### WHAT NEEDS TO BE DONE
Work out how many lines in the data below contain "computer", and state that count with nothing added.

Extracted data entries
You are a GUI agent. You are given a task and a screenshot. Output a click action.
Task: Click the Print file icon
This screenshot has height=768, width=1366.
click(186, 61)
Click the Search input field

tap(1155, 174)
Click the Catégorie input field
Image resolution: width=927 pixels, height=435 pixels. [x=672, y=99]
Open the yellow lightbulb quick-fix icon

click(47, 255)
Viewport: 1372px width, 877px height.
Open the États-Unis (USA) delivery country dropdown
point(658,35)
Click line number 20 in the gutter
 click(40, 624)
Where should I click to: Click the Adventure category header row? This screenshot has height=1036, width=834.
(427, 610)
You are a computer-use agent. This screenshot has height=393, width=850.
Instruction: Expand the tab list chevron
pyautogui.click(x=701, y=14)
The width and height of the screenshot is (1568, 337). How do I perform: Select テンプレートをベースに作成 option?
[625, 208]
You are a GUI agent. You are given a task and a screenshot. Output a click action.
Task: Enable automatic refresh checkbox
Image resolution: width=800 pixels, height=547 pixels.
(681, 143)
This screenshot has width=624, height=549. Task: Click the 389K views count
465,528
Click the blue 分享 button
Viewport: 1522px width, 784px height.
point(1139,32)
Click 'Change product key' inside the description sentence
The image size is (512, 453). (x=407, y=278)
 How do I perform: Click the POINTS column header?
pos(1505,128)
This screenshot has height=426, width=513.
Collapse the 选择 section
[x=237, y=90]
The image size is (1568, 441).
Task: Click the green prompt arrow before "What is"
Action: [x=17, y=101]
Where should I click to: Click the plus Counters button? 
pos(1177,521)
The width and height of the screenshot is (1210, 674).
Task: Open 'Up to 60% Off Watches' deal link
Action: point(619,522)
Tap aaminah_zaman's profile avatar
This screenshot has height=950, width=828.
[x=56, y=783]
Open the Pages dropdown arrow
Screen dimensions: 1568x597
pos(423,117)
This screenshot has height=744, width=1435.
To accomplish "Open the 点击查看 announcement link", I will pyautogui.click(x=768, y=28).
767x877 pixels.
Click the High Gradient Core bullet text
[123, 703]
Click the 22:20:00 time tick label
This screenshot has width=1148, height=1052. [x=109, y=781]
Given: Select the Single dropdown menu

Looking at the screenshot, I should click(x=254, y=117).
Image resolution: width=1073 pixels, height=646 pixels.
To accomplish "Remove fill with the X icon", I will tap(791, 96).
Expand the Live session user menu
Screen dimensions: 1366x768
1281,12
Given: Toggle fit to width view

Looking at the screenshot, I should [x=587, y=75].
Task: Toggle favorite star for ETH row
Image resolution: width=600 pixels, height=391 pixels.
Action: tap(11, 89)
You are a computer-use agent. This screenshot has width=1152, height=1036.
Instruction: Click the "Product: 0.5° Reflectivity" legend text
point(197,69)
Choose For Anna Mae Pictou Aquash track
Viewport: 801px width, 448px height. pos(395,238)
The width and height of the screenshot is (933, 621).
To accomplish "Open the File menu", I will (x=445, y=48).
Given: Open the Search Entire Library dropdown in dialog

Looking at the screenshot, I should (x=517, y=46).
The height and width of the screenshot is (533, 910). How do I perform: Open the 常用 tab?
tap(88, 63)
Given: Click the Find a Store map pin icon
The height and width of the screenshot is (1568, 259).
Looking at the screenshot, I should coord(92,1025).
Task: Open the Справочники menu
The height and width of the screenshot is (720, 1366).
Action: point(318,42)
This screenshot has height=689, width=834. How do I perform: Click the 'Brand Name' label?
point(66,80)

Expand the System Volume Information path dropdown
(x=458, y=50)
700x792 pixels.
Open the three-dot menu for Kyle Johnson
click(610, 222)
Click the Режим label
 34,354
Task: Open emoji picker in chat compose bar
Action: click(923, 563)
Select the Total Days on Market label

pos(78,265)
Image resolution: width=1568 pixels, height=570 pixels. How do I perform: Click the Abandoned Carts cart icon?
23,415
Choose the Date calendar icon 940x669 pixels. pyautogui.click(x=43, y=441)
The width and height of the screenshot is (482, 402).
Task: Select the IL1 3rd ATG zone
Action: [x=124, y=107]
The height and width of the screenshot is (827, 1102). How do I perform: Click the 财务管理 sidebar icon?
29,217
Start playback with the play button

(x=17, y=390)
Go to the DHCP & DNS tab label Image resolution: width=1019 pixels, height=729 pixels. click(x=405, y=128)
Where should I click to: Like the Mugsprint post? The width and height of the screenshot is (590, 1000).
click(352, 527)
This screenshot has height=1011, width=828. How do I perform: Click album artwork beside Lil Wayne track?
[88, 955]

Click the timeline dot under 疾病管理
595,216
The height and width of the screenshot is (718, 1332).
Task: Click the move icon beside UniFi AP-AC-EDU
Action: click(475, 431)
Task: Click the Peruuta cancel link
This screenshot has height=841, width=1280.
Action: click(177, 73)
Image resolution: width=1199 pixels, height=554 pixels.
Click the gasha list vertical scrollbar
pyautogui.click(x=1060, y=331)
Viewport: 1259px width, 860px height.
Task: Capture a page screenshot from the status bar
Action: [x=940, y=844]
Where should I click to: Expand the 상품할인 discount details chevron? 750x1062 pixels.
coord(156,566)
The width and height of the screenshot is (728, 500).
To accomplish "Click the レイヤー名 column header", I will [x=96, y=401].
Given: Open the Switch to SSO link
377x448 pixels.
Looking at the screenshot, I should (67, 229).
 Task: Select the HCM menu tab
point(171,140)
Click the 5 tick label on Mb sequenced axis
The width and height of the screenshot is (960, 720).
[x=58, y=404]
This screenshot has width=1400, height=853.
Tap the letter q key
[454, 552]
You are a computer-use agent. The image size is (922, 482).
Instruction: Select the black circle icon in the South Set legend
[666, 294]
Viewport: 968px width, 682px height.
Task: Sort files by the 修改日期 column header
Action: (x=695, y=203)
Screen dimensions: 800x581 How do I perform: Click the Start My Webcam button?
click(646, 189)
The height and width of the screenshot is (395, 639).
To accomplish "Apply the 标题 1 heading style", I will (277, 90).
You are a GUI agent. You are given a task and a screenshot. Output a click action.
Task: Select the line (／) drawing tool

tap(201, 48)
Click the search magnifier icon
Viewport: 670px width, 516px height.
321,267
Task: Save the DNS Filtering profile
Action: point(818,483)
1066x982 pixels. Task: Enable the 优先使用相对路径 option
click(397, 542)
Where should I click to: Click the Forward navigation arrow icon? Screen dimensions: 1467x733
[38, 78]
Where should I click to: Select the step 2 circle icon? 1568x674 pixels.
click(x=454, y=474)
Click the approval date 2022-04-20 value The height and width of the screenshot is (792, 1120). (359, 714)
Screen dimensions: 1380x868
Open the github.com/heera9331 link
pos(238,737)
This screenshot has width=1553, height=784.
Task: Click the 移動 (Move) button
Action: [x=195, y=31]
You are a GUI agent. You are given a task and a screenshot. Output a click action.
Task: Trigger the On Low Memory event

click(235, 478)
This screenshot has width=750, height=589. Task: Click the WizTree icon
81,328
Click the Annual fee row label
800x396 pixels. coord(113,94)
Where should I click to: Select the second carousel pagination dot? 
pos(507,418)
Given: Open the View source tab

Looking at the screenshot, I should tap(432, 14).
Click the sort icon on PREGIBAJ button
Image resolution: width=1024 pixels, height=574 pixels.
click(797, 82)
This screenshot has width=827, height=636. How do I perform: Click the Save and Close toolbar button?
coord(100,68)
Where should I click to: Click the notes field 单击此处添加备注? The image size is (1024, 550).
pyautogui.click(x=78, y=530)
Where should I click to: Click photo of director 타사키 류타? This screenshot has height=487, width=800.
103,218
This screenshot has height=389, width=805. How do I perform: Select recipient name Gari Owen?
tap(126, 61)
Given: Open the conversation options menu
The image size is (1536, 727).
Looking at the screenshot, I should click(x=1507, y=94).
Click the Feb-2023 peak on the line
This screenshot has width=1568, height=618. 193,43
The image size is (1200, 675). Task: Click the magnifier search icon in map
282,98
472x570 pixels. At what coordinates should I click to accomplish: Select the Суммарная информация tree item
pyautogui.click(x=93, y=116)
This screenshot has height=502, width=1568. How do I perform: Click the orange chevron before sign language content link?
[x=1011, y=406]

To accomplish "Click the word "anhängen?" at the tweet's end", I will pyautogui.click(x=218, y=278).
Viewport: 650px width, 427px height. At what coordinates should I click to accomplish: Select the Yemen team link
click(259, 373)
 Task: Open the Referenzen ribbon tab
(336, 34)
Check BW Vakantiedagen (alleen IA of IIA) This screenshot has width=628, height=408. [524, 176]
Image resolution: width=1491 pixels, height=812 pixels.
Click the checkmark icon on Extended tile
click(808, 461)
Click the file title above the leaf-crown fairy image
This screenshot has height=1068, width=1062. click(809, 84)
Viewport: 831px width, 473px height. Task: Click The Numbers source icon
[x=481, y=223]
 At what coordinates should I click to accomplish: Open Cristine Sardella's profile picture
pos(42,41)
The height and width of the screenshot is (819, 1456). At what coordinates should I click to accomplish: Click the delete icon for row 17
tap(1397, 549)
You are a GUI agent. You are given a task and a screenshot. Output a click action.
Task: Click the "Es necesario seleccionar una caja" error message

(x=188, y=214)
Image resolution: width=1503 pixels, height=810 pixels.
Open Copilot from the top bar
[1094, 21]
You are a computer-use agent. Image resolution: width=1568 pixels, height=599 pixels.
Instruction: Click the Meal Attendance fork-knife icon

### RESPONSE TO THIS TASK
4